But you need a lot more than helping people with skills. You also have to teach them and help them learn about their psychiatric condition, to learn about treatments, to learn about medications, to learn about how to use the mental health system to accomplish their own personal goals. Those are all the things -- a lot -- treatment, medication, skills, the supports, and having programs that offer people opportunities.
MARTY MOSS-COANE: Do you find you have to teach people to recognize when symptoms might return and then know what to do before it really becomes full-blown?
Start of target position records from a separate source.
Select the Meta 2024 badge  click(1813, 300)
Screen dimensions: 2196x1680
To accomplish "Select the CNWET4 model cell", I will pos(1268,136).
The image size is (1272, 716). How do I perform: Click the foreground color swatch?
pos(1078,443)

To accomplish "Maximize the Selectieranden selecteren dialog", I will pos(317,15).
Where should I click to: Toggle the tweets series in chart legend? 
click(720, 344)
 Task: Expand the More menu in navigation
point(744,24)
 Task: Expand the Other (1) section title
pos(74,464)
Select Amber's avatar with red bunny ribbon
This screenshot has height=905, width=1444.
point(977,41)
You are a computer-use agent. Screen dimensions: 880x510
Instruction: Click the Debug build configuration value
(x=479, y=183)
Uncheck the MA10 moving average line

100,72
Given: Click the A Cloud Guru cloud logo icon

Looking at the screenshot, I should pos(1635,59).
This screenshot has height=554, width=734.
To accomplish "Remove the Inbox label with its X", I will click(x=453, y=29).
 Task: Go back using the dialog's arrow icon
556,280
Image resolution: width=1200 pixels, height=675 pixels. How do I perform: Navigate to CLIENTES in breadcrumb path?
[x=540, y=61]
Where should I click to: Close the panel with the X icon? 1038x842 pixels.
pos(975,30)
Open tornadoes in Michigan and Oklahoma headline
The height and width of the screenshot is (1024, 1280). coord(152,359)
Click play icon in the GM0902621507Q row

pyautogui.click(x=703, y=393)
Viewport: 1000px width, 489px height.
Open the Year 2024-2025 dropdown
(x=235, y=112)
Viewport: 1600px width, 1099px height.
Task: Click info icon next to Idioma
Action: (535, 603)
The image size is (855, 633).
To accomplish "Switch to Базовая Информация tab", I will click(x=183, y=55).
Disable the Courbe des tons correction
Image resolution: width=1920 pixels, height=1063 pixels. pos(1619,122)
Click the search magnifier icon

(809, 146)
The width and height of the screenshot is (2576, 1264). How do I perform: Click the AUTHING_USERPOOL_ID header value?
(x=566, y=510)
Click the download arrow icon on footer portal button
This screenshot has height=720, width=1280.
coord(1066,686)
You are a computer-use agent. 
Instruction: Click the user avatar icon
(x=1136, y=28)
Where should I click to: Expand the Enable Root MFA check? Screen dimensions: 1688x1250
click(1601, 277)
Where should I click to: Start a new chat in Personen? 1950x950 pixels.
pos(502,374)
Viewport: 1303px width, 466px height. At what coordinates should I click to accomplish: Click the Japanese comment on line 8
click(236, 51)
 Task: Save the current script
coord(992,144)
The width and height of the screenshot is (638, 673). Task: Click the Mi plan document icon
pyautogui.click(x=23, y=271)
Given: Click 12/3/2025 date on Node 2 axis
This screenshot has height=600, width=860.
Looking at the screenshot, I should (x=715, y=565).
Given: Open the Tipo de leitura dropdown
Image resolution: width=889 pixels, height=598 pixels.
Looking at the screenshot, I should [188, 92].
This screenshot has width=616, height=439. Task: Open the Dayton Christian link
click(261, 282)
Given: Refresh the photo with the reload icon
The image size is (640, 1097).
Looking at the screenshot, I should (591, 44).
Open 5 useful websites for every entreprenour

ANTHONY SALERNO, PH.D.: You've hit on a very, very important point. Learning the symptom management skills and stress management skills are extremely important. It would be nice, it would be wonderful is medication was the cure-all and it really did the trick, but it's not like that. An individual needs to put considerable effort and energy into managing their symptoms, and there are techniques and skills to cope more effectively, and that's a very important part of what practitioners need to do.
MARTY MOSS-COANE: Do you want to add to that, and then we'll talk a little bit about your father?
JOSEPH BATTAGLIA, MD: It was in the book that once someone starts to recover, they immediately go back to where they left off developmentally. So if they were in the midst of accomplishing something, they recover and they want to right away go back to school or go back to their job, and there is where therapy to say, "Okay, how can we plan this out," versus saying, "You can't do it" -- which isn't true -- versus setting them up for failure by not having the skills to manage stress. I think the book pointed that out very well.